Begin at the line containing "Click the COUNTLINE company name field" in the entries below and end at the line containing "Given: Click the purple Users person icon"; transcribe that range exactly and nothing outside it.

Extracted records:
=== Begin Enclosure ===
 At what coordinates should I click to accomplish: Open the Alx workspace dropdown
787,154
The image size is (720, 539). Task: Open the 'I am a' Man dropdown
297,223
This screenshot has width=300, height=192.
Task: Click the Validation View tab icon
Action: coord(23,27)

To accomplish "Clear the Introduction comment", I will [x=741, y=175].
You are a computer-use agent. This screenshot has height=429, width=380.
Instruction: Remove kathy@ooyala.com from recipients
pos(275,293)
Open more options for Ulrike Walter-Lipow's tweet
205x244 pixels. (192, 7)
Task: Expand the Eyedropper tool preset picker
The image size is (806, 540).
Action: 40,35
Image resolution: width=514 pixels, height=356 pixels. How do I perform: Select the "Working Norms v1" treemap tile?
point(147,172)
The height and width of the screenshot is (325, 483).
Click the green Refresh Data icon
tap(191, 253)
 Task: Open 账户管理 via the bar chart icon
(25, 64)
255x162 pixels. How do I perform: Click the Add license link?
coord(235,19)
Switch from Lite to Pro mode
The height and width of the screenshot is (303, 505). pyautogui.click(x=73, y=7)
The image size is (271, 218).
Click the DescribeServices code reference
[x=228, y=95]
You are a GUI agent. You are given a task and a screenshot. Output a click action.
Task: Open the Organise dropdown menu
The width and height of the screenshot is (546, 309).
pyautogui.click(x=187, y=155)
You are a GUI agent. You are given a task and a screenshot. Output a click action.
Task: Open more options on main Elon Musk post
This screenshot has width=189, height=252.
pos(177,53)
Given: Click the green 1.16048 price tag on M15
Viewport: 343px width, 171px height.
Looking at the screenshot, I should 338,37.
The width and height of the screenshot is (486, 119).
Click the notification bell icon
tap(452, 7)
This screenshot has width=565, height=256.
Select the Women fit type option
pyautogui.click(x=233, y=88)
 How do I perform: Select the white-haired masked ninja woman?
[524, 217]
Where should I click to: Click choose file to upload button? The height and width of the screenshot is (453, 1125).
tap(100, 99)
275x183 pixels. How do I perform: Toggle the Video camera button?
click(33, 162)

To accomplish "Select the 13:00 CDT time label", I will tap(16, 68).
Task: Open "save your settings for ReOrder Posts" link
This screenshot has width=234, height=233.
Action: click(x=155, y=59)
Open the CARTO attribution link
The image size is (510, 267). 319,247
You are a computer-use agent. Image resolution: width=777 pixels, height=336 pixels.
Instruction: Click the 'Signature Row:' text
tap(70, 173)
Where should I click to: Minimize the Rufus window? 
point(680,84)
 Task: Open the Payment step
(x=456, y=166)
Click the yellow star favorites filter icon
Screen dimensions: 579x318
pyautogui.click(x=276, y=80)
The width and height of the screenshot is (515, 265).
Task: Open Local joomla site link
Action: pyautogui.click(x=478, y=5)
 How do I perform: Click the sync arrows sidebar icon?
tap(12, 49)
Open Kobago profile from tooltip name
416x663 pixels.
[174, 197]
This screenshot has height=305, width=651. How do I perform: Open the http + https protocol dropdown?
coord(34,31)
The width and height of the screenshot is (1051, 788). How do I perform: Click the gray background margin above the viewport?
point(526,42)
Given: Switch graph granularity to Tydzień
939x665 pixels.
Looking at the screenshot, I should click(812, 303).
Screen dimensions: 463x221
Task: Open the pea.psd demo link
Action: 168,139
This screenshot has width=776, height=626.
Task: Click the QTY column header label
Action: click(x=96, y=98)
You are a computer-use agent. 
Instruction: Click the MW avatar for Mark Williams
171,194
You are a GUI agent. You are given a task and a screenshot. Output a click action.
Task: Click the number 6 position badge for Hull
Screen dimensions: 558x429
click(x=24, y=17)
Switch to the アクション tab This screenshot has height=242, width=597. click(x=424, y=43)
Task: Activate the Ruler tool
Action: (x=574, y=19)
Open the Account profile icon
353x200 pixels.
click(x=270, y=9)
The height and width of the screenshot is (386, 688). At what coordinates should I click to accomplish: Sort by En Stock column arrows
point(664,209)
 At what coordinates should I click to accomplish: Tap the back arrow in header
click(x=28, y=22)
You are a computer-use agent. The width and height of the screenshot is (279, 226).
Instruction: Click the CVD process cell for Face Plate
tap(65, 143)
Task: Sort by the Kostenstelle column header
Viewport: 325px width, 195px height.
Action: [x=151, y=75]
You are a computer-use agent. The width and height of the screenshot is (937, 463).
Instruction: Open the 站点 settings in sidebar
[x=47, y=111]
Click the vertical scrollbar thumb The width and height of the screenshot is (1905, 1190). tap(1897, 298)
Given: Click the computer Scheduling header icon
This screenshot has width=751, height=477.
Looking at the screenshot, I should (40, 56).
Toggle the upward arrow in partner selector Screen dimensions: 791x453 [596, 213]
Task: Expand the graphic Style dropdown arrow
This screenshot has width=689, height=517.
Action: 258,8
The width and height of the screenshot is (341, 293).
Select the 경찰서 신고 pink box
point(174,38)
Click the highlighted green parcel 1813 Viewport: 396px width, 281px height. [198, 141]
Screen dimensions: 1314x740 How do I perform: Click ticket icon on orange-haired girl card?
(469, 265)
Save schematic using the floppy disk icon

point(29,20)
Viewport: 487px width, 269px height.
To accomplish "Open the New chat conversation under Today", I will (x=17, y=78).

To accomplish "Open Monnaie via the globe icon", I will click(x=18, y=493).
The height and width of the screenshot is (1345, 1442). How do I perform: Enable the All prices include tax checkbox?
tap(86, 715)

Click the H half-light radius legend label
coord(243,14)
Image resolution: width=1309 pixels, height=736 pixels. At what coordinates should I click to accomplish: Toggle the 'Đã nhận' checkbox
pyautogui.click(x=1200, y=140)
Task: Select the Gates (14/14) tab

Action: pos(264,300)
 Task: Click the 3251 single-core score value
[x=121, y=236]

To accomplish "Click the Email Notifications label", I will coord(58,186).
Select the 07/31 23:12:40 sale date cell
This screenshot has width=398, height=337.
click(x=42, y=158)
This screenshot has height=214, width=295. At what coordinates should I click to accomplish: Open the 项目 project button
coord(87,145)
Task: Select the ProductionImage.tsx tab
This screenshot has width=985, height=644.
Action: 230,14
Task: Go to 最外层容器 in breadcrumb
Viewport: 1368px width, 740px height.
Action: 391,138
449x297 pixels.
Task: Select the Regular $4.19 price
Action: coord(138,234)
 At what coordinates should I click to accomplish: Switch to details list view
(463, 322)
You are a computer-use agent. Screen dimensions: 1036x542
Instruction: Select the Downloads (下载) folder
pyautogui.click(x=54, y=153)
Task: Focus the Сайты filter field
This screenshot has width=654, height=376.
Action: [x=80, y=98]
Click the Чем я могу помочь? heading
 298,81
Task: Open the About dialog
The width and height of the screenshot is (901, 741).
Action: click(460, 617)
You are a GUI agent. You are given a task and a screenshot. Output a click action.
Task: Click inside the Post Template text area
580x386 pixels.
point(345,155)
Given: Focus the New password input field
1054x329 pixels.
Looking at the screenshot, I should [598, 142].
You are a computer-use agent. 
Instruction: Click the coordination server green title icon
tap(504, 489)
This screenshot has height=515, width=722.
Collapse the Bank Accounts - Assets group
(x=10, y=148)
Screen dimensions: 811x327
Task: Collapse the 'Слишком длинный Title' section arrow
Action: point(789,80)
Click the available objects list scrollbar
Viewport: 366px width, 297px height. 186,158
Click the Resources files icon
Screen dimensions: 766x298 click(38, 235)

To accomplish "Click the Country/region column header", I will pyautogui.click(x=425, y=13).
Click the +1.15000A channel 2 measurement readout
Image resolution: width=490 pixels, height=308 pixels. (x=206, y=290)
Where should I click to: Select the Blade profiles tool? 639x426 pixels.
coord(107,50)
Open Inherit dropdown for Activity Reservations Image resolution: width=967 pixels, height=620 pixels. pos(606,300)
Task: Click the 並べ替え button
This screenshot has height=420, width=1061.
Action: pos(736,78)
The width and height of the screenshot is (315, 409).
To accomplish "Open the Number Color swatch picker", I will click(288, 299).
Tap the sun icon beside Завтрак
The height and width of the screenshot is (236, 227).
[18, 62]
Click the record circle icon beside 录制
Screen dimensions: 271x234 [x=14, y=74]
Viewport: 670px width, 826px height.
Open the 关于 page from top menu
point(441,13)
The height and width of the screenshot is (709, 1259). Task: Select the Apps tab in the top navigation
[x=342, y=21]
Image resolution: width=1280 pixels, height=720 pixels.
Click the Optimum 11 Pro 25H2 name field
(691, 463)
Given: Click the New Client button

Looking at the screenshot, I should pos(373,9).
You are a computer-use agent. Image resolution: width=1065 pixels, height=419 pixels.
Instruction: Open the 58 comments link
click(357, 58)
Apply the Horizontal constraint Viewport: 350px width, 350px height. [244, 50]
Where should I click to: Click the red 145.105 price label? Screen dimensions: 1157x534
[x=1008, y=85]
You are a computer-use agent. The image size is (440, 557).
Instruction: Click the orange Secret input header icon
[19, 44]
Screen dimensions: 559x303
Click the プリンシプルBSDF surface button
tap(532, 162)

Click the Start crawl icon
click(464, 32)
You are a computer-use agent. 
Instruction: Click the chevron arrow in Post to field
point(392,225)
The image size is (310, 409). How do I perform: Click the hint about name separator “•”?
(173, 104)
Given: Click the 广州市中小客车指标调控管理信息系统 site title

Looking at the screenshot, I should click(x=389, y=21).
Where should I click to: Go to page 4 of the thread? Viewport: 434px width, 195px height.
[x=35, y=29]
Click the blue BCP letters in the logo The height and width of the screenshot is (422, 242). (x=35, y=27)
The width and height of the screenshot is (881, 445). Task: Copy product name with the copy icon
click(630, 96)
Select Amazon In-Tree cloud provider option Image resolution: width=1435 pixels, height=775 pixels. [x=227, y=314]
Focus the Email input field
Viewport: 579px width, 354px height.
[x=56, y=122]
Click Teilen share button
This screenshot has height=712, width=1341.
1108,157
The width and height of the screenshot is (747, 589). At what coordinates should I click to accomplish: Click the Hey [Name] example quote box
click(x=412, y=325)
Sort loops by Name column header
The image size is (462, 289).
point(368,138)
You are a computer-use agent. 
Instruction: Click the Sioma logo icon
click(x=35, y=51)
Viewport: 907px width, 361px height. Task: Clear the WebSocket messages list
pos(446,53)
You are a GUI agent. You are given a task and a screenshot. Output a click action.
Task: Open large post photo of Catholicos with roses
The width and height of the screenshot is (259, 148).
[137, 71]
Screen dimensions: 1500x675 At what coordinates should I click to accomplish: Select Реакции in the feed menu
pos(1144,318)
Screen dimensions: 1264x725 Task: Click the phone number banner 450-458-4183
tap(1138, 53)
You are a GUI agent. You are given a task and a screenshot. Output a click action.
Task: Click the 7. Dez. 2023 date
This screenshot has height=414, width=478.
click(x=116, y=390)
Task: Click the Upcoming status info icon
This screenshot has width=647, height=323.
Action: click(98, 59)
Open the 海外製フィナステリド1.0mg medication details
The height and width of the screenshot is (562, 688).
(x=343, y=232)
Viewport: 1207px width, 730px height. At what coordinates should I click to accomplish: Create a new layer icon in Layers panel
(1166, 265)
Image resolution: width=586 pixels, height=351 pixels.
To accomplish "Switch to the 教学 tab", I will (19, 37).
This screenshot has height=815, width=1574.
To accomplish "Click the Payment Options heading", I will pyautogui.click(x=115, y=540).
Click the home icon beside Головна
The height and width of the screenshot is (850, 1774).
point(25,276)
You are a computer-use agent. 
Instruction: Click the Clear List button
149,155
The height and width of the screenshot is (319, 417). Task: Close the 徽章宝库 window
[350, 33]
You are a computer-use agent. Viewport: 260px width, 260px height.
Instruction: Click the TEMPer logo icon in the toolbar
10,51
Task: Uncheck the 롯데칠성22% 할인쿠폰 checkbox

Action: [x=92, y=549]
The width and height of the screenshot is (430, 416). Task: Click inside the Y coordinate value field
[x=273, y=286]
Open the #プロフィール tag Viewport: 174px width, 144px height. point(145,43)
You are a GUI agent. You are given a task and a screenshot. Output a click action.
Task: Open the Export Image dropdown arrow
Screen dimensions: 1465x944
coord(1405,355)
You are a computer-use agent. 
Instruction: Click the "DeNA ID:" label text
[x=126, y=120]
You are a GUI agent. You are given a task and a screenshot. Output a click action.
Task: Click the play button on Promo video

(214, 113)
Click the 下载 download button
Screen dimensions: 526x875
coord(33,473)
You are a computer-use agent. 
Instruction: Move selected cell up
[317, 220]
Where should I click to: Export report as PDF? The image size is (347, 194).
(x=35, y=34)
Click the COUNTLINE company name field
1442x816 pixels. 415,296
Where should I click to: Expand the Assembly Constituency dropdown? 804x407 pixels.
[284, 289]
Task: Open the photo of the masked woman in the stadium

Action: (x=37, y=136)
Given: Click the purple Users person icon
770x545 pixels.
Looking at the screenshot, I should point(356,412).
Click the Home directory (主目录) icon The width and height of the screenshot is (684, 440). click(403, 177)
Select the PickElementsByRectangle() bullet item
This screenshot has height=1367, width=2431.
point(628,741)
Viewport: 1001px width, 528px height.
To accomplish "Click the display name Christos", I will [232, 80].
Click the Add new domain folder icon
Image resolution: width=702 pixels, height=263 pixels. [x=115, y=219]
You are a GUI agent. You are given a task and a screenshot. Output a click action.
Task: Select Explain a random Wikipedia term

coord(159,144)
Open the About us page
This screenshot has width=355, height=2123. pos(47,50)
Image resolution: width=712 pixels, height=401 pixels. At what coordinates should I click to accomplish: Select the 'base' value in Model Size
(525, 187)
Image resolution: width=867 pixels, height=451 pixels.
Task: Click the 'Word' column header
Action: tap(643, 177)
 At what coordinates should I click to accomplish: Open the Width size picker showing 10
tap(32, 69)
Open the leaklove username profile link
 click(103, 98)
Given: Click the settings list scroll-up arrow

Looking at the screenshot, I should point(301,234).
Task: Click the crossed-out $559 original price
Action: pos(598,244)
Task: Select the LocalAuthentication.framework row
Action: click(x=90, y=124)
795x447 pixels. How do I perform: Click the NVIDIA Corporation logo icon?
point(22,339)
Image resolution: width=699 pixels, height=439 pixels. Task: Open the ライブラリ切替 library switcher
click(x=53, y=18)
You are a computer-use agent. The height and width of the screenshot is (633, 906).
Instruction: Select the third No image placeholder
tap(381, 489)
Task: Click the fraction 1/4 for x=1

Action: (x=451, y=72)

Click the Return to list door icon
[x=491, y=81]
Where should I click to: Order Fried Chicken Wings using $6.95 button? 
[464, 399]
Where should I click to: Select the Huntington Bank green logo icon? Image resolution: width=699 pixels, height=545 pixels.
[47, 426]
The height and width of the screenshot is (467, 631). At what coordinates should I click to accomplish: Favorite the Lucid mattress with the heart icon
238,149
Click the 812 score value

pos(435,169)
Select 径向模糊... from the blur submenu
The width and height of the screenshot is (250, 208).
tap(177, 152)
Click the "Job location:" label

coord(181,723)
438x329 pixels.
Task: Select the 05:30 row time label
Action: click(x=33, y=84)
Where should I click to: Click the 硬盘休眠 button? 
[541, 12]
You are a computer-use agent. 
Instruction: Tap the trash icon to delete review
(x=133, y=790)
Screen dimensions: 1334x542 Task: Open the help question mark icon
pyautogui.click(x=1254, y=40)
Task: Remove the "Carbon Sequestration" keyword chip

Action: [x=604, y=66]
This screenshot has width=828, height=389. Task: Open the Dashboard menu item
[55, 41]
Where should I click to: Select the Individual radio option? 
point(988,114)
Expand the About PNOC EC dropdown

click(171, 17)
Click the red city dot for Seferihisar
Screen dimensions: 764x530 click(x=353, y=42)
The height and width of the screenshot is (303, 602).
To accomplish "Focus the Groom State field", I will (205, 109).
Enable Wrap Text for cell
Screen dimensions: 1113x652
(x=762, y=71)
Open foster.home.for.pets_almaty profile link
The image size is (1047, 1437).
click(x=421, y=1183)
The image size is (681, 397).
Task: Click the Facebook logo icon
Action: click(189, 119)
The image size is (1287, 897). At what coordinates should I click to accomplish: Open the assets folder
=== End Enclosure ===
> [Response to this task]
Click the COUNTLINE company name field
1442x816 pixels. 415,296
Where should I click to: Expand the Assembly Constituency dropdown? 804x407 pixels.
[284, 289]
Task: Open the photo of the masked woman in the stadium

Action: (x=37, y=136)
Given: Click the purple Users person icon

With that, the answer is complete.